(Problem to work on): List each line of the data that holds the string "Toggle".

(Stored items)
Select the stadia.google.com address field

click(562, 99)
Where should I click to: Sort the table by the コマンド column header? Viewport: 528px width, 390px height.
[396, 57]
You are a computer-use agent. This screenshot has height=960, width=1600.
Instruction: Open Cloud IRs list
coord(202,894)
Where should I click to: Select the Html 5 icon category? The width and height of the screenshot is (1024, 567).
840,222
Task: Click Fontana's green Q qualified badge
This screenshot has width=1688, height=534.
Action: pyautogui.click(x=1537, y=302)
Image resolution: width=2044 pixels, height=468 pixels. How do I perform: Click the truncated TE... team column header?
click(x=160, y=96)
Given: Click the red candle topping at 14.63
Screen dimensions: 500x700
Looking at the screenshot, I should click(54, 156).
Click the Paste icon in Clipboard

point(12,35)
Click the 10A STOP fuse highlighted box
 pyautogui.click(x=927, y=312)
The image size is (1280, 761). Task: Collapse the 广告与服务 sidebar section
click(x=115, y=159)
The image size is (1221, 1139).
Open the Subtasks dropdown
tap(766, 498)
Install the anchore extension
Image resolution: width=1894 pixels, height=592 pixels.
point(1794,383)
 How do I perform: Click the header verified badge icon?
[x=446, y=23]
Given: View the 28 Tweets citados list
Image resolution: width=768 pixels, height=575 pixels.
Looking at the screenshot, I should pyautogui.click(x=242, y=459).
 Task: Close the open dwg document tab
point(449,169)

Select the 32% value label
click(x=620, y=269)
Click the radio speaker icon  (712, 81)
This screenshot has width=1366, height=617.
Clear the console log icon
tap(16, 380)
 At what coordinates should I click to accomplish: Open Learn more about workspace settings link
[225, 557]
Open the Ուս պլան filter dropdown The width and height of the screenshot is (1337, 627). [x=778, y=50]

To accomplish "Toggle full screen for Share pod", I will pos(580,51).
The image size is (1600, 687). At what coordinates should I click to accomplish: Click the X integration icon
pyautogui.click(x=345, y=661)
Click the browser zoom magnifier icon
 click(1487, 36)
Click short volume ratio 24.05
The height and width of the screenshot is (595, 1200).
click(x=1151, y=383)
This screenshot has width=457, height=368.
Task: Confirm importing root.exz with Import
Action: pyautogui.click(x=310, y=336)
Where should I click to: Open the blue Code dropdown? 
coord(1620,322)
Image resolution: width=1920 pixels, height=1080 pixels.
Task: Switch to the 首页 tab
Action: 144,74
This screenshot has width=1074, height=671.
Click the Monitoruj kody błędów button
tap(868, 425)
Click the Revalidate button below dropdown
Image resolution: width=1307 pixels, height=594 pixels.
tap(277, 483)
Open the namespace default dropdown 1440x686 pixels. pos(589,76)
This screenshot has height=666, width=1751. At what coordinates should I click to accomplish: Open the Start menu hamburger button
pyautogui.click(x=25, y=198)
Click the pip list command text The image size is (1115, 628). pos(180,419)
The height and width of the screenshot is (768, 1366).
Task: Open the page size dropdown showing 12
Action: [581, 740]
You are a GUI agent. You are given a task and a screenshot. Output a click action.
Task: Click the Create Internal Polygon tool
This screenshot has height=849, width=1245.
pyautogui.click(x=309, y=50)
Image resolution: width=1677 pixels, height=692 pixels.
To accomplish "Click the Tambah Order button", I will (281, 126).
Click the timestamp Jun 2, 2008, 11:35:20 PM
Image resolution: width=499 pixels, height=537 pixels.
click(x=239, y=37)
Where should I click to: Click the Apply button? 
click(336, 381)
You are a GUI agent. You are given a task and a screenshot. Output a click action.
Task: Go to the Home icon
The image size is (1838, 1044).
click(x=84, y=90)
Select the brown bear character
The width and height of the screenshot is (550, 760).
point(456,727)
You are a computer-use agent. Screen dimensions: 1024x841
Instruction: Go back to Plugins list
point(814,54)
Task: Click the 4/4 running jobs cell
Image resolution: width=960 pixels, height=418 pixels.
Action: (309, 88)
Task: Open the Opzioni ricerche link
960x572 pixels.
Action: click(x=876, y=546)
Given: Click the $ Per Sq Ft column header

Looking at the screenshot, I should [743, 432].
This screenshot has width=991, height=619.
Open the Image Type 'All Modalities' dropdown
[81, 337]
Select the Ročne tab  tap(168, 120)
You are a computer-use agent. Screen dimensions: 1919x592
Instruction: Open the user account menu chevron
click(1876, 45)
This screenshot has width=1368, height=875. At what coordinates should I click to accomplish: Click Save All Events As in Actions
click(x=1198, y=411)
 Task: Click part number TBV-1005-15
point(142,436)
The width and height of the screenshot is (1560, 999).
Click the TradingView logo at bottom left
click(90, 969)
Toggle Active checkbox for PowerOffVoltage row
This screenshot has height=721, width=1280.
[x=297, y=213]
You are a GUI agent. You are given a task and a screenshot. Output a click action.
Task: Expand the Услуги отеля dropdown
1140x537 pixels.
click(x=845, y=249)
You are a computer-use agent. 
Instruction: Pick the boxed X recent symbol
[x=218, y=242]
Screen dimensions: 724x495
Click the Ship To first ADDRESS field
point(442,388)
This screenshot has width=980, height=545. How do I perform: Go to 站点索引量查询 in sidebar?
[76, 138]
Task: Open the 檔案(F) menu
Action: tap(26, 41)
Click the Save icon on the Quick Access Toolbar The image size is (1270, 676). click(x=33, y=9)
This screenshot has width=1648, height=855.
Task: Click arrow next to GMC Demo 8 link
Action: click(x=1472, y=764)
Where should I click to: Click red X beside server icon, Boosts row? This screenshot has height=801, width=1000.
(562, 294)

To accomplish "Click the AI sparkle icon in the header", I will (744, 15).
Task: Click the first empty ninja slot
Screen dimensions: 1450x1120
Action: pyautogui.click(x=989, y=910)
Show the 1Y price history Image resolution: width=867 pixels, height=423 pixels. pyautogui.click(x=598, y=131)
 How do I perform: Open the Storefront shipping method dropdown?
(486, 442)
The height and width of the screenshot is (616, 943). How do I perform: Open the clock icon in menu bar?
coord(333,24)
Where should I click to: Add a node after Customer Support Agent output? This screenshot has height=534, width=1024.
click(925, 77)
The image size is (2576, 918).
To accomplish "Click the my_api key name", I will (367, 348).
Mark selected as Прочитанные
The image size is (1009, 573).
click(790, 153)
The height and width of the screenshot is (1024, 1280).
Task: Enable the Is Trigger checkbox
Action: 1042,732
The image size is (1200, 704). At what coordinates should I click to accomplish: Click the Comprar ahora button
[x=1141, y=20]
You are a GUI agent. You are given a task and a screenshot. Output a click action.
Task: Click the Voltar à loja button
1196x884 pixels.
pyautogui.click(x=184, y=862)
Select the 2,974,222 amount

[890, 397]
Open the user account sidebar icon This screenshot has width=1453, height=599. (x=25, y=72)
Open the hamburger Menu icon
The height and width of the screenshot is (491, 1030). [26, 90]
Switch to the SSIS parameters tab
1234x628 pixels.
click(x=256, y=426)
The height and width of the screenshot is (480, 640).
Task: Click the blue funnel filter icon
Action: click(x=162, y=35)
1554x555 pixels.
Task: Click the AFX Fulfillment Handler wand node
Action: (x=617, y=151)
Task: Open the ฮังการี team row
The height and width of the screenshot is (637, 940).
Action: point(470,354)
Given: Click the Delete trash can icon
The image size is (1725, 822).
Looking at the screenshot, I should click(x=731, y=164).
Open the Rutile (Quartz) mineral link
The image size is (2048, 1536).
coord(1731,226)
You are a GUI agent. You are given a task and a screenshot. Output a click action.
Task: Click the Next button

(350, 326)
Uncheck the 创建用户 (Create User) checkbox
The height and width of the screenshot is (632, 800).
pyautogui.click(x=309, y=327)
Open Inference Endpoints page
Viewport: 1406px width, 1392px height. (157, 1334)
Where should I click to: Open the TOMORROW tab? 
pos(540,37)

(Result for this exercise):
To accomplish "Toggle full screen for Share pod", I will pos(580,51).
Toggle Active checkbox for PowerOffVoltage row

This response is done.